Une étude italienne réalisée entre 1995 et 2017 révèle que « les avortements sont à même de favoriser les poussées évolutives de la SEP[1] dans sa forme récurrente/rémittente dans les 12 mois qui suivent ces derniers ». 188 avortements (dont 17 volontaires) survenus chez 153 femmes atteintes d’une SEP-RR, forme de sclérose en plaque qui évolue par poussées, ont été pris en compte dans l’étude.

 

Selon le Dr Giovanni Alzato, cette étude montre que « la probabilité des rechutes cliniques après avortement a été augmentée par divers facteurs : taux de rechutes annualisés élevé avant la conception, arrêt d’un traitement contraceptif, notion d’avortement volontaire. Il en irait de même pour les lésions cérébrales inflammatoires Gd+ dont le nombre augmenterait après ces évènements.
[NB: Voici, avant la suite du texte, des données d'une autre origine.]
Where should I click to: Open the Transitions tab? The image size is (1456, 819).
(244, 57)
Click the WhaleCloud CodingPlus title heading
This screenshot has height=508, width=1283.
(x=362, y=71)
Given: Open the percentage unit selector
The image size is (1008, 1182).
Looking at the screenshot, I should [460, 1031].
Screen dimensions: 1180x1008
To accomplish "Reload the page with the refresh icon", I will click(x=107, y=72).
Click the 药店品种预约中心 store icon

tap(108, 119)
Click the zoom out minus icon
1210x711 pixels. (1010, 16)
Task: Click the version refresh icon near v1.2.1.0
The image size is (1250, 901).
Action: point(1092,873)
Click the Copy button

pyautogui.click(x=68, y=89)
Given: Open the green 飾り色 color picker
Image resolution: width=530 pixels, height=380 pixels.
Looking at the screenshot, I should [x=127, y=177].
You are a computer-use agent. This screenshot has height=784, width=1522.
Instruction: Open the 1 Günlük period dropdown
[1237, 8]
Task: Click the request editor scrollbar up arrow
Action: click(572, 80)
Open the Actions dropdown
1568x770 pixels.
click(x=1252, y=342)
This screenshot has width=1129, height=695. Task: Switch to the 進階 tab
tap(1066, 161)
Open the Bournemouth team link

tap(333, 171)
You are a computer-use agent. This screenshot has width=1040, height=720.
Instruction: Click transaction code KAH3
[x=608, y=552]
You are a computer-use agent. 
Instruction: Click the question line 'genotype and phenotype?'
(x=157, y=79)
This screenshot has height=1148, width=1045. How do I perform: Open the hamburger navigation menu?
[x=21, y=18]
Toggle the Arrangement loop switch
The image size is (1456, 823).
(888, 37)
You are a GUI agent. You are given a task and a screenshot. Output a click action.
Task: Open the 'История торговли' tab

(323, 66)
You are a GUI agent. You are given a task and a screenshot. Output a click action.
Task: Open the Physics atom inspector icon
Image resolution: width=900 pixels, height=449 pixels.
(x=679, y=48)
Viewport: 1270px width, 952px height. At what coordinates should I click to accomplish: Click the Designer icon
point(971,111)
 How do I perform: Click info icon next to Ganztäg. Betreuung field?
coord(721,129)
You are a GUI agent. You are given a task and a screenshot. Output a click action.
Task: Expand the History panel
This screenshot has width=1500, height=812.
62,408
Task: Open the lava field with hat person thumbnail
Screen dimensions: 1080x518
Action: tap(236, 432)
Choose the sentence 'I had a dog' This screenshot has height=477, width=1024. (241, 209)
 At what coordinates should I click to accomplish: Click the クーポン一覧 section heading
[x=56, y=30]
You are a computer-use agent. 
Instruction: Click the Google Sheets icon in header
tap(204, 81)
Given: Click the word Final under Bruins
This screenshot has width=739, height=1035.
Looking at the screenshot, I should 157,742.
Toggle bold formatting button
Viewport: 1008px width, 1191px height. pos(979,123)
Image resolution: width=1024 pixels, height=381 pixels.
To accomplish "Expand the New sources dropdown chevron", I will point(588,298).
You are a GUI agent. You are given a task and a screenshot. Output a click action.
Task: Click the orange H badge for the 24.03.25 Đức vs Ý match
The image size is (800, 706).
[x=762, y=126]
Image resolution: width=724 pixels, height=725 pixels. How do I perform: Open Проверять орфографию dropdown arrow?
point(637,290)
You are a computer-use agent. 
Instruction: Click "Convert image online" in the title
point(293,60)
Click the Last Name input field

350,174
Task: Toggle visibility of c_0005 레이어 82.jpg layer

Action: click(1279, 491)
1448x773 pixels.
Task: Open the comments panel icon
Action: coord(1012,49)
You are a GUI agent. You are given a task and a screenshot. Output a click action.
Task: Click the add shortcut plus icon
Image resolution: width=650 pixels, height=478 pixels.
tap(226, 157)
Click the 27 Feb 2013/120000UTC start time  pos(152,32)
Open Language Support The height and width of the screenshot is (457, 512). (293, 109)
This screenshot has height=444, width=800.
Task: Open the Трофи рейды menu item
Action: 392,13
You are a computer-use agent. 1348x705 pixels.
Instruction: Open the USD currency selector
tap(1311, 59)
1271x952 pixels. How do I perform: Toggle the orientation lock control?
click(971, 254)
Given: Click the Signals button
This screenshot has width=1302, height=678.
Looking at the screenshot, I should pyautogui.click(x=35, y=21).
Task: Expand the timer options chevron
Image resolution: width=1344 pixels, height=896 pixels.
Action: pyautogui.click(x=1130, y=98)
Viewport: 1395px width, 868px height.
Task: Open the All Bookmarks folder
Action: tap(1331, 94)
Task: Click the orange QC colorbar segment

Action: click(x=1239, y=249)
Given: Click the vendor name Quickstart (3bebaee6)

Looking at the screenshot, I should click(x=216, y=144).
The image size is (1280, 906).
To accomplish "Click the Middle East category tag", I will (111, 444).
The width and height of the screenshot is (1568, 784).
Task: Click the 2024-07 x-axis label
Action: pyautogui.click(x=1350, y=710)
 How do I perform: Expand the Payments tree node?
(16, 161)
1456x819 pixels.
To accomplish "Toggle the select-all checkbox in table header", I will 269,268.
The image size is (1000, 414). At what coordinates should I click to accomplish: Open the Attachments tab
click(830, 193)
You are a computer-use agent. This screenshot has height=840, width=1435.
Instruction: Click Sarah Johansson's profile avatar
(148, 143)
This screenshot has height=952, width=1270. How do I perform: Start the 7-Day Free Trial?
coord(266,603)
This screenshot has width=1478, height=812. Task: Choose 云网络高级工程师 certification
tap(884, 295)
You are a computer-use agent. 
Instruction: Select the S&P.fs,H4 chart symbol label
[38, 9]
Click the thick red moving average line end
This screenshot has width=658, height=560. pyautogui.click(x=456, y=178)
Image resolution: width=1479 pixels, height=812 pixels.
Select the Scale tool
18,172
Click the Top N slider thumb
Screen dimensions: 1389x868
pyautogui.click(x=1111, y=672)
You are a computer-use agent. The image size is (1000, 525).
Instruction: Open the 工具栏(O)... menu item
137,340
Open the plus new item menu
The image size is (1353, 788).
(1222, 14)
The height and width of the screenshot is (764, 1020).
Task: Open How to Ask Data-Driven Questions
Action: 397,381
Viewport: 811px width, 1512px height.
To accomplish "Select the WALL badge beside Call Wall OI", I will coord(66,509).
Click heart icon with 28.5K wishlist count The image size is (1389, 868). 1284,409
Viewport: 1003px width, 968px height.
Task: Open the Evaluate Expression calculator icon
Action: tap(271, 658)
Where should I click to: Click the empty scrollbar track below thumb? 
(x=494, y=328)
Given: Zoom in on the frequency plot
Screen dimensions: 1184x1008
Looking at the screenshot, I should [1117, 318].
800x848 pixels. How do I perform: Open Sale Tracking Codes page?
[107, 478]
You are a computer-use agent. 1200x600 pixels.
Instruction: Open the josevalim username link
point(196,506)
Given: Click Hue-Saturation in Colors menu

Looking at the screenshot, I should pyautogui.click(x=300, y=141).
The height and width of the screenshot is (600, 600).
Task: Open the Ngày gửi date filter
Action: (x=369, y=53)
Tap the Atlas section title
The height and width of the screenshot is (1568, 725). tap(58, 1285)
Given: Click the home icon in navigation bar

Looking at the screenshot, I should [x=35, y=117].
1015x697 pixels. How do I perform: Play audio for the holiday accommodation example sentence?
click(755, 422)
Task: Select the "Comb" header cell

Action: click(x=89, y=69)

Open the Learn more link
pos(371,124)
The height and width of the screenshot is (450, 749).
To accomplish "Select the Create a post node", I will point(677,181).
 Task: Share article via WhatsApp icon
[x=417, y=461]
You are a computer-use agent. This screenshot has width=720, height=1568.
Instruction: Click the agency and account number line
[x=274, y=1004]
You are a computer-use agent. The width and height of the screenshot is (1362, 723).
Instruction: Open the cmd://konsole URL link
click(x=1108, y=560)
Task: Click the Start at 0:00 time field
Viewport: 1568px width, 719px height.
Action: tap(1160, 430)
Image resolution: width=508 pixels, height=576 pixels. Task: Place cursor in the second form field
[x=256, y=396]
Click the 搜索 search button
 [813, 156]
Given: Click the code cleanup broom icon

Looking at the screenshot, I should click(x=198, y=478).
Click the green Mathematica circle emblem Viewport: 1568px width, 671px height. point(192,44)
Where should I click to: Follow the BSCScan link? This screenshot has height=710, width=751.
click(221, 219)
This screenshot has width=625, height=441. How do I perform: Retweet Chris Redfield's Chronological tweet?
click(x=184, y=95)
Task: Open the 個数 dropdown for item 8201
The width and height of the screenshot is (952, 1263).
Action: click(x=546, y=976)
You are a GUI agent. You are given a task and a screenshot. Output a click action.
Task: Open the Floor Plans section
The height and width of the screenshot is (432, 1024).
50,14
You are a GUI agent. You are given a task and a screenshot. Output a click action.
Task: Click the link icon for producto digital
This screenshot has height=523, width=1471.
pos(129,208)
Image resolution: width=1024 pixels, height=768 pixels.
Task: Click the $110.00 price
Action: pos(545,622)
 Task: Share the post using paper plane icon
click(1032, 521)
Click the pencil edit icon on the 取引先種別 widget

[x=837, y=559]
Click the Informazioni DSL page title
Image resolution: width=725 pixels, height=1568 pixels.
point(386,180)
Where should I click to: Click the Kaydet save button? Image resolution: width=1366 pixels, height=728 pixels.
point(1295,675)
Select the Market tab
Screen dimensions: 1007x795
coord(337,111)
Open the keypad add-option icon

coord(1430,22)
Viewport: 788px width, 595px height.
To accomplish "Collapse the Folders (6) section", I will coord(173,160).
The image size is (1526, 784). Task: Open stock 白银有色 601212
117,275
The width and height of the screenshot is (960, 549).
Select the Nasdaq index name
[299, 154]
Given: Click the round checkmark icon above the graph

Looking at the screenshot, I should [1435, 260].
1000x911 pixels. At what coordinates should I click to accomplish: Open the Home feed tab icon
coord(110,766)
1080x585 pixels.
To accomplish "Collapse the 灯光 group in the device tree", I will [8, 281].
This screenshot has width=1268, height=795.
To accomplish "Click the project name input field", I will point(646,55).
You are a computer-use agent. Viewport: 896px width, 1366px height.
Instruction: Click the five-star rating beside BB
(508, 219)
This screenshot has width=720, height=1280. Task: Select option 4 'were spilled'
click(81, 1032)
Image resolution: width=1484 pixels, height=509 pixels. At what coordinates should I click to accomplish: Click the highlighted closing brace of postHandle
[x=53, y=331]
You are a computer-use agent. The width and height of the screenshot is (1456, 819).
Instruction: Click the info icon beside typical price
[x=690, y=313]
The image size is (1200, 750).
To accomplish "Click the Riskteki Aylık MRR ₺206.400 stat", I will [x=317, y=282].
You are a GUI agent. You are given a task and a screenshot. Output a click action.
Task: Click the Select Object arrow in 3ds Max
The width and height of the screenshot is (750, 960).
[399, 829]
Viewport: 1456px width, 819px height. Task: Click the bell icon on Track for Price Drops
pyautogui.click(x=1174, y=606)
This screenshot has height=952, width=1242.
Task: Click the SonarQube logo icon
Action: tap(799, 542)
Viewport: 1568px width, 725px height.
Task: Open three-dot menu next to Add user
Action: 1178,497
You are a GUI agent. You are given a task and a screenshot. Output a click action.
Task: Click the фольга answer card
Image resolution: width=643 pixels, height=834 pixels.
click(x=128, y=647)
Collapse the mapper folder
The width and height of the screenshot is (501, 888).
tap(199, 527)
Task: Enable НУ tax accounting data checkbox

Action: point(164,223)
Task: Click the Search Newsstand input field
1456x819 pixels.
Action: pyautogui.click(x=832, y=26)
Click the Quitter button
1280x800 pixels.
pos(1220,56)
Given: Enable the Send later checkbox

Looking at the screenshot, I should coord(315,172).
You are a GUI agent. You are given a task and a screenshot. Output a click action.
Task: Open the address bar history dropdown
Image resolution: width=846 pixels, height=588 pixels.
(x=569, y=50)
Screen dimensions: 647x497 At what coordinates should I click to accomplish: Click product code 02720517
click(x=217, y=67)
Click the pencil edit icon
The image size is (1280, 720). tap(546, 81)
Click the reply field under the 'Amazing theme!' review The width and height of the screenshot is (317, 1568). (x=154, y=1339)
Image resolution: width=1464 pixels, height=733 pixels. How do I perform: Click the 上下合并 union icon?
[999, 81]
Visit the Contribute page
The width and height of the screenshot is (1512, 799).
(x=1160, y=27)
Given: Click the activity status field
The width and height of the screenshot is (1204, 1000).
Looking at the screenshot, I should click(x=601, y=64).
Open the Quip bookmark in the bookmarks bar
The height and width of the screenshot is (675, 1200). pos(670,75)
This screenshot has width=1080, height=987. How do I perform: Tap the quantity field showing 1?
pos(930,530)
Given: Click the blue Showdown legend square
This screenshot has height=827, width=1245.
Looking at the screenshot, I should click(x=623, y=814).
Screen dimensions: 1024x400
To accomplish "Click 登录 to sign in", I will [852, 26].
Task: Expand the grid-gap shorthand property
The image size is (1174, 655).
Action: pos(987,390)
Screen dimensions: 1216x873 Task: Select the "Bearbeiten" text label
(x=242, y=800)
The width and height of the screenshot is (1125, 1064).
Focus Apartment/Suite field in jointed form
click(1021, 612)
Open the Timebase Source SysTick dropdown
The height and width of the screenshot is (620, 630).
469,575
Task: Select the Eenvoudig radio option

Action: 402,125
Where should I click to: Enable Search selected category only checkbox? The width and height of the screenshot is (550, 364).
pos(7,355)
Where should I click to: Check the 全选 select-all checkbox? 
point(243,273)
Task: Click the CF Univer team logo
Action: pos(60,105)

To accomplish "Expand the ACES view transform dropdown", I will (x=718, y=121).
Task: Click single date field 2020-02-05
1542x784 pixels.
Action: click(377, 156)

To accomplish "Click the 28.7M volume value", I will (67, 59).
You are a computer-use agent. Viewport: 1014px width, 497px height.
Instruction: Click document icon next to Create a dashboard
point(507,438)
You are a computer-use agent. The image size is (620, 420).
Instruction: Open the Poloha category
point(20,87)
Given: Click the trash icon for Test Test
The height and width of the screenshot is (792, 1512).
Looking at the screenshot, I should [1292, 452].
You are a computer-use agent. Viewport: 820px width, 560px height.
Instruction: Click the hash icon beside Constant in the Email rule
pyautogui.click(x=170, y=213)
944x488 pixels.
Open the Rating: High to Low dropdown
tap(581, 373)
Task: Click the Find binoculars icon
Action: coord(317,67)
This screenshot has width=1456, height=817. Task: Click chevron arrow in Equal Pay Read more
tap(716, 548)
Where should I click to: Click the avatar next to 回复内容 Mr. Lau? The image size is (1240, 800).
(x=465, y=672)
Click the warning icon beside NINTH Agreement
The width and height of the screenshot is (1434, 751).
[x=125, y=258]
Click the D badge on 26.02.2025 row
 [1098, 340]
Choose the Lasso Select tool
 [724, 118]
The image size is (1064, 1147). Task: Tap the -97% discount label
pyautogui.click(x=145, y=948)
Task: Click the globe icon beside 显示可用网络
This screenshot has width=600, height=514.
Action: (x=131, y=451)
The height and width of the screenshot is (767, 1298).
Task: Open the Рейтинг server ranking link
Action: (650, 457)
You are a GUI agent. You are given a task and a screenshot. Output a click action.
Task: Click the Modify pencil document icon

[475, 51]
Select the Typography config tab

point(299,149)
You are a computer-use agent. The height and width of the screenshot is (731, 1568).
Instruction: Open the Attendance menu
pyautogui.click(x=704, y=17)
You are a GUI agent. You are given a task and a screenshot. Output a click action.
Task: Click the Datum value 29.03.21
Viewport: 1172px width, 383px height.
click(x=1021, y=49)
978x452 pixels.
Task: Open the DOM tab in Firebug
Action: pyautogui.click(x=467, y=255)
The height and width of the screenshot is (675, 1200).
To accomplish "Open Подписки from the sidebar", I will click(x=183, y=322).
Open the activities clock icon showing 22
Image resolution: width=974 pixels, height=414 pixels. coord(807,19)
La dérégulation des processus pro-inflammatoires qui survient au début de la grossesse pourrait jouer un rôle causal dans la réactivation de la maladie sous l’effet des avortements ». Si les résultats de cette enquête doivent être confirmés par d’autres « portant sur des effectifs plus conséquents », ils indiquent cependant qu’« à ce stade, l’information peut être intégrée dans la prise en charge de la SEP avec les précautions qui s’imposent ».

 

 


[1] Sclérose en plaque.


Sources: 

Journal international de médecine, Dr Giovanni Alzato (27/12/18) ; Landi D et coll. : Abortion induces reactivation of inflammation in relapsing-remitting multiple sclerosis. J Neurol Neurosurg Psychiatry. 2018 ; 89 (12) : 1272-1278.